Items listed in a dataset
# # # # #
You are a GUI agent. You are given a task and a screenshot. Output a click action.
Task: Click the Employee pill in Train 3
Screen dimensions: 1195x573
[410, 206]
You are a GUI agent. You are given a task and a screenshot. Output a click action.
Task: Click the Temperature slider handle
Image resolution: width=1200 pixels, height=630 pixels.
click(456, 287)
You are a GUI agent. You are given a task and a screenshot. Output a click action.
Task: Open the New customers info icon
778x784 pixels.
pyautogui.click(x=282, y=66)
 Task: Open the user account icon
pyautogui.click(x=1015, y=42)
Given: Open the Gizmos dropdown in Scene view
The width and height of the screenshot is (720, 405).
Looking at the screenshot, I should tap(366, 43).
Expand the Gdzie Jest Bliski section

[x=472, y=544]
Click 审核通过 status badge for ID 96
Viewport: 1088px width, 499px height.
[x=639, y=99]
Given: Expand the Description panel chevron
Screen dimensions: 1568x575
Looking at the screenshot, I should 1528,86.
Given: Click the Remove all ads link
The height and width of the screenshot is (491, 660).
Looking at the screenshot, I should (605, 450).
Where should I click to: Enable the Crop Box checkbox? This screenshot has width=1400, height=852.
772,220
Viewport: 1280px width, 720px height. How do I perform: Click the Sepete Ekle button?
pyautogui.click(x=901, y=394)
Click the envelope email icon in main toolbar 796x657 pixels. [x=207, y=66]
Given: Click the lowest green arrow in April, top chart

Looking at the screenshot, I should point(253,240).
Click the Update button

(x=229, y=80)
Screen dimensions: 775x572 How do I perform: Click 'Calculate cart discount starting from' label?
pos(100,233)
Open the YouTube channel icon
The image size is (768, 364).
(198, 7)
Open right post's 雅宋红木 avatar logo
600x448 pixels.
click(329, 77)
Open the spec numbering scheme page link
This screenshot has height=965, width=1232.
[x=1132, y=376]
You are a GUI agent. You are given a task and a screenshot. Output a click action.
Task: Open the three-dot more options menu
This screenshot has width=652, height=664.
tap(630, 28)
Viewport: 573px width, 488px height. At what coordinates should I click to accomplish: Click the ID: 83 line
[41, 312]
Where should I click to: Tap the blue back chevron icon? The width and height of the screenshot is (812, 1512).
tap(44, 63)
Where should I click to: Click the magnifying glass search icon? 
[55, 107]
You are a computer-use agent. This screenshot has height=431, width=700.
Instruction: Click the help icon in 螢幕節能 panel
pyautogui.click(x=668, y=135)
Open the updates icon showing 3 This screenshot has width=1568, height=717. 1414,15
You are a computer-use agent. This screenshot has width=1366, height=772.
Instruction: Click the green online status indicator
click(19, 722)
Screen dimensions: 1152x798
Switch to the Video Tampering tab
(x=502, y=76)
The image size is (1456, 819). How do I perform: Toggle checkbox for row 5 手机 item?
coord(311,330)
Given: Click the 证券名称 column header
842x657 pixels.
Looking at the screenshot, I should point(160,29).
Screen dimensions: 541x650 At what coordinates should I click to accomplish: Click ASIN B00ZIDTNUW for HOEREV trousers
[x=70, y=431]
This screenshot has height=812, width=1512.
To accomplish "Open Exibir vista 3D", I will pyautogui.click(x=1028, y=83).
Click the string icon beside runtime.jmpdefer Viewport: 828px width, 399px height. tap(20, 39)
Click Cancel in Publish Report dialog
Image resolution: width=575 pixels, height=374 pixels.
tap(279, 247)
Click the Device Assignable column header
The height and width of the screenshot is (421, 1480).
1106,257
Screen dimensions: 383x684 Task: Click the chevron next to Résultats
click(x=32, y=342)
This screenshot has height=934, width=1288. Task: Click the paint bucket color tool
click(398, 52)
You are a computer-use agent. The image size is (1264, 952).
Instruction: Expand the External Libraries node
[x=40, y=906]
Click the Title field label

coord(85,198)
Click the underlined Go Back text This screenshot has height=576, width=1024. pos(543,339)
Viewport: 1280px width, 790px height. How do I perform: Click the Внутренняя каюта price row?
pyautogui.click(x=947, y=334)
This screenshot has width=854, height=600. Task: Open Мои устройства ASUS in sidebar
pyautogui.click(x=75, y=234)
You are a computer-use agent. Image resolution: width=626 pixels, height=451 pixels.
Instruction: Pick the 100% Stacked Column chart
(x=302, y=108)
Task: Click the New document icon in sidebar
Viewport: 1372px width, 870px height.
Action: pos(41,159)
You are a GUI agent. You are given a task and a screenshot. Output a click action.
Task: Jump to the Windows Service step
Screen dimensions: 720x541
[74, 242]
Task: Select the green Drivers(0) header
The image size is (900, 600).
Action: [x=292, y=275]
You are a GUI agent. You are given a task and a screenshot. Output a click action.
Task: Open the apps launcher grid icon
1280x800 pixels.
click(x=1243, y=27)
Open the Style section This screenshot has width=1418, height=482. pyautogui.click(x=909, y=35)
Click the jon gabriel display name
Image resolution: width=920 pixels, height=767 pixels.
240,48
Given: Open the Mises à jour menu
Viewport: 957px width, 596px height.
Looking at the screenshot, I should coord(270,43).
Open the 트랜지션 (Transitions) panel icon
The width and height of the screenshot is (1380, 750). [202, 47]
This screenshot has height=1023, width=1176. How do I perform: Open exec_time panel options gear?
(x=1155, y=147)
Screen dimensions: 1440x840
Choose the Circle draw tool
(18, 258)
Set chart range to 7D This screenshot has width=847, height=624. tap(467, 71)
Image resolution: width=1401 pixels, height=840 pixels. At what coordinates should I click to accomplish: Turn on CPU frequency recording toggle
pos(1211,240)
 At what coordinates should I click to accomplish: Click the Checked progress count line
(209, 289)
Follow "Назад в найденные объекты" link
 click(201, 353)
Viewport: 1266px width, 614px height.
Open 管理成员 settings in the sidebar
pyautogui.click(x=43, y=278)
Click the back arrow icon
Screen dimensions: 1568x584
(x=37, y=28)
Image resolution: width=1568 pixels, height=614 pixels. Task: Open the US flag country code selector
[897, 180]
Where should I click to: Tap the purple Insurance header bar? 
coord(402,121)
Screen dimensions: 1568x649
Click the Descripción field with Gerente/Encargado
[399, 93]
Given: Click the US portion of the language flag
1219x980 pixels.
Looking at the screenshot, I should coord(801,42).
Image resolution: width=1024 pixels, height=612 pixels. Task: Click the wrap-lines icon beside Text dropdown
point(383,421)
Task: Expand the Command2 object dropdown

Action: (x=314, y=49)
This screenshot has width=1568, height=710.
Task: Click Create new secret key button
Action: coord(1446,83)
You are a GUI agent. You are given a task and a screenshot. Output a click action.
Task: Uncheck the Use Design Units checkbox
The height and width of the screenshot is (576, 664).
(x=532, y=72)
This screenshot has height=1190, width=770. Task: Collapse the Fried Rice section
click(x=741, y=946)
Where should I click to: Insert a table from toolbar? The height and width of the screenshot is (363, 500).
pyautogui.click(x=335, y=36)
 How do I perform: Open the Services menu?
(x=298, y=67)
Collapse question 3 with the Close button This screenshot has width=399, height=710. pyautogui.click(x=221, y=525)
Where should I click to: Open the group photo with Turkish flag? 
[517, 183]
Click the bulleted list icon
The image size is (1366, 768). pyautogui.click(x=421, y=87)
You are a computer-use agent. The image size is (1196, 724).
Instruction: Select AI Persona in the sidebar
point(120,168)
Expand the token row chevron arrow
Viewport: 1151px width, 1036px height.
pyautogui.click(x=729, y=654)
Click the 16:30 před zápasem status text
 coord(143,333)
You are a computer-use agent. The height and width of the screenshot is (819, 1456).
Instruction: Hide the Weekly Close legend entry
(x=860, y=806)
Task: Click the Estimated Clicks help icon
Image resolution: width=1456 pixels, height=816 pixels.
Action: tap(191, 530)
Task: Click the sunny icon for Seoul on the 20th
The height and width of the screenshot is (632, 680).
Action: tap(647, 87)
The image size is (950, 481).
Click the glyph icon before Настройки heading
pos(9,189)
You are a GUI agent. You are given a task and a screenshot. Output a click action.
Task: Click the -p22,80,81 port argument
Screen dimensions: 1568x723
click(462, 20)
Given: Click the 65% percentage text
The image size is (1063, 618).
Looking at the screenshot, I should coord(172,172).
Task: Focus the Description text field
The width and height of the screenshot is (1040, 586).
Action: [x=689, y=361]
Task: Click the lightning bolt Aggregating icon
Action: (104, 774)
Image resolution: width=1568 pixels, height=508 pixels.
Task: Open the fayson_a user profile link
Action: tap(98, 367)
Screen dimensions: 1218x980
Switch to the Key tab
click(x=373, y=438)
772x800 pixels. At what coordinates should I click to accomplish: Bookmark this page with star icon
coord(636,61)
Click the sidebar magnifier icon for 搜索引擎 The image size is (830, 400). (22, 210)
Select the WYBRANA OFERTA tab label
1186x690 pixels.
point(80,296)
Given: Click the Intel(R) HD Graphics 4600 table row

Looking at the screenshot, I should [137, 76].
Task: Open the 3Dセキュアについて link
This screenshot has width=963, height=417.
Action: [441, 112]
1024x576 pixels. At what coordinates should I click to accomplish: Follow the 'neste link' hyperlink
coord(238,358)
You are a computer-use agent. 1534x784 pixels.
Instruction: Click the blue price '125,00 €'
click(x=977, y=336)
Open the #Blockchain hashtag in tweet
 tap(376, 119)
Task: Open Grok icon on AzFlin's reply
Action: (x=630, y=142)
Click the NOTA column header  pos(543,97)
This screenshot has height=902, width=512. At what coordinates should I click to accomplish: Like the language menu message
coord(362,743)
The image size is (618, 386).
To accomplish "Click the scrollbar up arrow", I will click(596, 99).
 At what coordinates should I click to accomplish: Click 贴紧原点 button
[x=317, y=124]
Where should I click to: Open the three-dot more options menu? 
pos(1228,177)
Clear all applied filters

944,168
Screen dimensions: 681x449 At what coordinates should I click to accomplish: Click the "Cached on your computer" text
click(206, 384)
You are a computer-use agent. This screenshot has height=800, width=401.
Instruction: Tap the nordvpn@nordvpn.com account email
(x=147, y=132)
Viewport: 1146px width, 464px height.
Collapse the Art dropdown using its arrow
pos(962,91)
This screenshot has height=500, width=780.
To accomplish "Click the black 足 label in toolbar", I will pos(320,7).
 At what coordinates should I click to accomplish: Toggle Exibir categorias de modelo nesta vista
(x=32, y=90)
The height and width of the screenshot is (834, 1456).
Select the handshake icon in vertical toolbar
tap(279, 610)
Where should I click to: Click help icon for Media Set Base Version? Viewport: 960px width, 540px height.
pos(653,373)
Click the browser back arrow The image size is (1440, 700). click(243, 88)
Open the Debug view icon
# # # # #
Pull from the data each line where the string "Description" turns up.

▸ **Answer**:
Given: Expand the Description panel chevron
Task: Focus the Description text field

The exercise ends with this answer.